**Aim:**
Rewrite the items from the line containing "Image resolution: width=1456 pixels, height=822" through the line containing "pos(476,679)" as a numbered list, with blank lines omitted.

--- Start of Provided material ---

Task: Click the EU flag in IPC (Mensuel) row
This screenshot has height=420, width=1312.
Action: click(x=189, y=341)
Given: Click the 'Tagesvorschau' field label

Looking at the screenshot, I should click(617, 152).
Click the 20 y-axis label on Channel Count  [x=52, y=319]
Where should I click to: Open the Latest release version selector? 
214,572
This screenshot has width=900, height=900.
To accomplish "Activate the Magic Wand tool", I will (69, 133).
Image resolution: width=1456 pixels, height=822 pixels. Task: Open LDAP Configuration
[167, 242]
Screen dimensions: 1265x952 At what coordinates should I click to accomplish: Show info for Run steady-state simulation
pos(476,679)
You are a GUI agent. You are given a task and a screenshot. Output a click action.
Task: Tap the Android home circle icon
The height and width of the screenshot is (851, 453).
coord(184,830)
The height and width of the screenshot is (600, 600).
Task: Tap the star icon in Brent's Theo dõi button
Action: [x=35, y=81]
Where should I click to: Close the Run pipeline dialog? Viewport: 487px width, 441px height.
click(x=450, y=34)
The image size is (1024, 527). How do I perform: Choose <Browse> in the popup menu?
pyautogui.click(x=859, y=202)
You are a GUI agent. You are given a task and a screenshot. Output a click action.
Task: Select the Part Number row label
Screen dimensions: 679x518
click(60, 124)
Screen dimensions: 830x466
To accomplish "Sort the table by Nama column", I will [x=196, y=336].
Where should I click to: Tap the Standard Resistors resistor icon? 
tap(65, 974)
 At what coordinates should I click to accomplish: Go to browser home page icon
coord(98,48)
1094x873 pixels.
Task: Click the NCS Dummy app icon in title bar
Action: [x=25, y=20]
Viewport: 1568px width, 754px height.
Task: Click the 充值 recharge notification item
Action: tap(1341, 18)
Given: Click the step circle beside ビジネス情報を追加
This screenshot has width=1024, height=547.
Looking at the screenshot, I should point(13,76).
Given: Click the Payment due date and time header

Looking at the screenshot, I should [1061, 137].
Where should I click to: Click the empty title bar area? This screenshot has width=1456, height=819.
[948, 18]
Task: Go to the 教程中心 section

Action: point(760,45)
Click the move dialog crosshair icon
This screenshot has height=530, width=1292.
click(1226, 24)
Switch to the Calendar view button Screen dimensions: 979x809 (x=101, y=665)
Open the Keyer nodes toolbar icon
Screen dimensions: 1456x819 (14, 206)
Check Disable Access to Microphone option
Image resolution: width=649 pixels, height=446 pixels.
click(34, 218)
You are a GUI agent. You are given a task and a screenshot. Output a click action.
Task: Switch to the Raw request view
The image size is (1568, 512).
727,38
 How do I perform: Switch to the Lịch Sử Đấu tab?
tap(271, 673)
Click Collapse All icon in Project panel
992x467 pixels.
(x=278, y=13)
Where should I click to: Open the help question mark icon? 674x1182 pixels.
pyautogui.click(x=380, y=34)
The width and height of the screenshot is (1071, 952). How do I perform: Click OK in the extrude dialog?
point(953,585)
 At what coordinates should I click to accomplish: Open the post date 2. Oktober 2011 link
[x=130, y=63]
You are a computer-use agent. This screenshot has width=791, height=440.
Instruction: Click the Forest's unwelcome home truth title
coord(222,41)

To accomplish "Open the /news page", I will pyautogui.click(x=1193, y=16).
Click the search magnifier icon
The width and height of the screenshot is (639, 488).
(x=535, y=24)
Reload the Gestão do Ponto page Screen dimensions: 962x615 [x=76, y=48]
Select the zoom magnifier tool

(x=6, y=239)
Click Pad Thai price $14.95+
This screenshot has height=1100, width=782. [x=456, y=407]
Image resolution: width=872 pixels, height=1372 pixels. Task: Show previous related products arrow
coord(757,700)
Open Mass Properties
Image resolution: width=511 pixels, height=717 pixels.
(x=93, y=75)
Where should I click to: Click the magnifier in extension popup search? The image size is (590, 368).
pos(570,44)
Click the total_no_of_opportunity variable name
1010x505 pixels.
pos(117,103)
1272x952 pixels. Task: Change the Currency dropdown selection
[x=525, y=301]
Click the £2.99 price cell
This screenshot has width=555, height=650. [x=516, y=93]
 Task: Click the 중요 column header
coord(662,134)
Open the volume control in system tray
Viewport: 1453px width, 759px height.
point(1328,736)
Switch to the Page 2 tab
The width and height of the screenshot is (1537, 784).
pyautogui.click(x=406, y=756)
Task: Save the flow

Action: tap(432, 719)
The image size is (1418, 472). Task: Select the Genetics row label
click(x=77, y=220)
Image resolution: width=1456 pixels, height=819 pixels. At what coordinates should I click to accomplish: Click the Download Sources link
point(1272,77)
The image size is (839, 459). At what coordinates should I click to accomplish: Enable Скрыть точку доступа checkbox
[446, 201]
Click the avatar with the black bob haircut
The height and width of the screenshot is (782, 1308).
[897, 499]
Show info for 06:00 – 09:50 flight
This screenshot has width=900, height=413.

--- End of Provided material ---

**Answer to this problem:**
1. Image resolution: width=1456 pixels, height=822 pixels. Task: Open LDAP Configuration
2. [167, 242]
3. Screen dimensions: 1265x952 At what coordinates should I click to accomplish: Show info for Run steady-state simulation
4. pos(476,679)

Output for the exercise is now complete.